• [To do] Starting with the line that contains "Click the BNB", copy every line through the end of the data below, exactly and with nothing added.
——
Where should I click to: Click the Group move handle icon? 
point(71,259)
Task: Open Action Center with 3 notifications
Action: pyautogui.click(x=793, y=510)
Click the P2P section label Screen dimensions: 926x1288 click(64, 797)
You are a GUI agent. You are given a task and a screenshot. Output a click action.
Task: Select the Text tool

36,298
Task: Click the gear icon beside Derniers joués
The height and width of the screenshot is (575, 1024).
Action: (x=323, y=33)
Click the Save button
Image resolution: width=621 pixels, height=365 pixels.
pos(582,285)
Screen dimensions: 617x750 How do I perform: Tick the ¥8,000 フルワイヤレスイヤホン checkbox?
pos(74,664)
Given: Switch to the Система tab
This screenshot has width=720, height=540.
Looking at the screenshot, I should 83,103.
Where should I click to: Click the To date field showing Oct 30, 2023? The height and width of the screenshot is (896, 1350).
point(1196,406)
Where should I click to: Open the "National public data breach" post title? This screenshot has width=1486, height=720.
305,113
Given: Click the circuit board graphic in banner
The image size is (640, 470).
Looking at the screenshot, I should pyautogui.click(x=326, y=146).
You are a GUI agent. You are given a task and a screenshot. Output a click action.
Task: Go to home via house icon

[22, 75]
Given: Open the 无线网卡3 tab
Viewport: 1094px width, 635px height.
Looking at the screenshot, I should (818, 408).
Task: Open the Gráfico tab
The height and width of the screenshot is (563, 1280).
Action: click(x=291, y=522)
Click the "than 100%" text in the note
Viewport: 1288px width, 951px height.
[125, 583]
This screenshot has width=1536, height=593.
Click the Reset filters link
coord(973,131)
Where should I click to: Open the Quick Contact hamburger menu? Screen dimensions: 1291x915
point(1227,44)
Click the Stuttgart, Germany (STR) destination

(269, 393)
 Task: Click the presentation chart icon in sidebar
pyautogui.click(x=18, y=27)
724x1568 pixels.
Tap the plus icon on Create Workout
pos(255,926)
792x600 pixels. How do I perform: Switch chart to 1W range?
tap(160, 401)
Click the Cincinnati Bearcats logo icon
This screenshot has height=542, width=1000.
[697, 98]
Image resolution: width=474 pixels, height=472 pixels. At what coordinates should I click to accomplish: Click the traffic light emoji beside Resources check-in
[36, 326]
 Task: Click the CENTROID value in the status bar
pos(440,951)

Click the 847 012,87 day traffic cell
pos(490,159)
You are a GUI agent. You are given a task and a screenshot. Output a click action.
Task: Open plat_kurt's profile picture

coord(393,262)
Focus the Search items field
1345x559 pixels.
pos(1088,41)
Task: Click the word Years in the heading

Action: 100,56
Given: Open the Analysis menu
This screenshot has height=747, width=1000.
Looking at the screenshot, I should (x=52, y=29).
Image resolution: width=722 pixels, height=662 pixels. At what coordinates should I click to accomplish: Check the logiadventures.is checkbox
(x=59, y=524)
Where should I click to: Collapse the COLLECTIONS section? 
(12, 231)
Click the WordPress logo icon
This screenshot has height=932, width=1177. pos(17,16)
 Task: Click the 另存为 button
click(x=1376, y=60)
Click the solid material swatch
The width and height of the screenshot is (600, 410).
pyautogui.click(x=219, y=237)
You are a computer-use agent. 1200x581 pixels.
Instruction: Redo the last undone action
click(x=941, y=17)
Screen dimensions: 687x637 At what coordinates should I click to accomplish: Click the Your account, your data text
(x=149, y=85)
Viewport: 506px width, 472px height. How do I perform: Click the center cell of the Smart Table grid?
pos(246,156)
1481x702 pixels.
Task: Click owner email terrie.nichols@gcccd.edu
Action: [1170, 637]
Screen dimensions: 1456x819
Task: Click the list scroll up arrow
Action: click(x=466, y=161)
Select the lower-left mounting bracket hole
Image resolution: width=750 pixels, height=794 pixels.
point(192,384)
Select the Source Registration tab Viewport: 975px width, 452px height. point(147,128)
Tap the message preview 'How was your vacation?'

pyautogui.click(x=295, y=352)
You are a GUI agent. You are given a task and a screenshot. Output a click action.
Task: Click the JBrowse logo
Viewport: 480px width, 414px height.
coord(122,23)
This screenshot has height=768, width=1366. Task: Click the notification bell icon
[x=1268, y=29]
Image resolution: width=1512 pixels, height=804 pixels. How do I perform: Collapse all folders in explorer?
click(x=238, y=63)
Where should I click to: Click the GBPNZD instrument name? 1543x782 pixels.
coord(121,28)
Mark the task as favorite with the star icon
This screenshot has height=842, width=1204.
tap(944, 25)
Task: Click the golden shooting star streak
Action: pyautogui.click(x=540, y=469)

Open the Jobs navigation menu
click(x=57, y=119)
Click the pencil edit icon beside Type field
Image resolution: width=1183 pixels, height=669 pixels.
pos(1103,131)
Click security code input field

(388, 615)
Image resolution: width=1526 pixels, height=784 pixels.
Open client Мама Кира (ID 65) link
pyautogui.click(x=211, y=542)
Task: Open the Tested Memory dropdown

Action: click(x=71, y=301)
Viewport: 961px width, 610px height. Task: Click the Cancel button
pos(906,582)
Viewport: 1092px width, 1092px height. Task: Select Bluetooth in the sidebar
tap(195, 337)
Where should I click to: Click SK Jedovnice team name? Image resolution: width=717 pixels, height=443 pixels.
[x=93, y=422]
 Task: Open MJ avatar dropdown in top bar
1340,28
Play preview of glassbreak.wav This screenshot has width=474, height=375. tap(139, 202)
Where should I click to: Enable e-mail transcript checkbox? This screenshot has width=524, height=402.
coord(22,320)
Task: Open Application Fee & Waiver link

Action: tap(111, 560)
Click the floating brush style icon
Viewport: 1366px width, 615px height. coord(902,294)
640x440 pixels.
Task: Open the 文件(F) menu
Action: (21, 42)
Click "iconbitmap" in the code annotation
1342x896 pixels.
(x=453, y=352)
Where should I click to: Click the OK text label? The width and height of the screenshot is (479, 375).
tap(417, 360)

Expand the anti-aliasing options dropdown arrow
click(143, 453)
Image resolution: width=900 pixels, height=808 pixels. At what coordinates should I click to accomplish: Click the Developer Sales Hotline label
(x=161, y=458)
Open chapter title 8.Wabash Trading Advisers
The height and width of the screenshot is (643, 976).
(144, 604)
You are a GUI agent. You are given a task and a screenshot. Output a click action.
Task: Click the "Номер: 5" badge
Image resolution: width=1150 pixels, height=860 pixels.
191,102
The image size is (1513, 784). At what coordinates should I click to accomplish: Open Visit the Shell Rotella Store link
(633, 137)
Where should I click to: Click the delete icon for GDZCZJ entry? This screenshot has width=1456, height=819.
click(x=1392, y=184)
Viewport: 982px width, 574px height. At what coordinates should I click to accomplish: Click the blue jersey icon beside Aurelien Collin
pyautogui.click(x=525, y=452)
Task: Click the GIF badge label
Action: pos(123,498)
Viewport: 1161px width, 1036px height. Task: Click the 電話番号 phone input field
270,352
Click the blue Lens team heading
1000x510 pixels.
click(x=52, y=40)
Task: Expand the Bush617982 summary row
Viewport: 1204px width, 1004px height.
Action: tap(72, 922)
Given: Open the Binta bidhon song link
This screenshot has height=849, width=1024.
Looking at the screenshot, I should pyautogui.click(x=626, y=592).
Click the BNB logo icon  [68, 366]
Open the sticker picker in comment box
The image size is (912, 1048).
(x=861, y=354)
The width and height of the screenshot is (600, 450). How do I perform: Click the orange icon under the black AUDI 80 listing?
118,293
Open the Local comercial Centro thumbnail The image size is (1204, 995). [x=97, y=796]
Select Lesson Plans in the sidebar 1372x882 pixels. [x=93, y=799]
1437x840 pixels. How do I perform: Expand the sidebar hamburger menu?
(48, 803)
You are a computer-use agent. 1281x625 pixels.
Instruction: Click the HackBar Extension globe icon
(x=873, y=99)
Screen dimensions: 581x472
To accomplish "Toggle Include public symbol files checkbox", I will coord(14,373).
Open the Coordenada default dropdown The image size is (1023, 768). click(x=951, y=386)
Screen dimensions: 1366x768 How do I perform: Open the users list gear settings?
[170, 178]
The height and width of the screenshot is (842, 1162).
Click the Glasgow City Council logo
——
• [Answer space]
Click the BNB logo icon  [68, 366]
Open the sticker picker in comment box
The image size is (912, 1048).
(x=861, y=354)
The width and height of the screenshot is (600, 450). How do I perform: Click the orange icon under the black AUDI 80 listing?
118,293
Open the Local comercial Centro thumbnail The image size is (1204, 995). [x=97, y=796]
Select Lesson Plans in the sidebar 1372x882 pixels. [x=93, y=799]
1437x840 pixels. How do I perform: Expand the sidebar hamburger menu?
(48, 803)
You are a computer-use agent. 1281x625 pixels.
Instruction: Click the HackBar Extension globe icon
(x=873, y=99)
Screen dimensions: 581x472
To accomplish "Toggle Include public symbol files checkbox", I will coord(14,373).
Open the Coordenada default dropdown The image size is (1023, 768). click(x=951, y=386)
Screen dimensions: 1366x768 How do I perform: Open the users list gear settings?
[170, 178]
The height and width of the screenshot is (842, 1162).
Click the Glasgow City Council logo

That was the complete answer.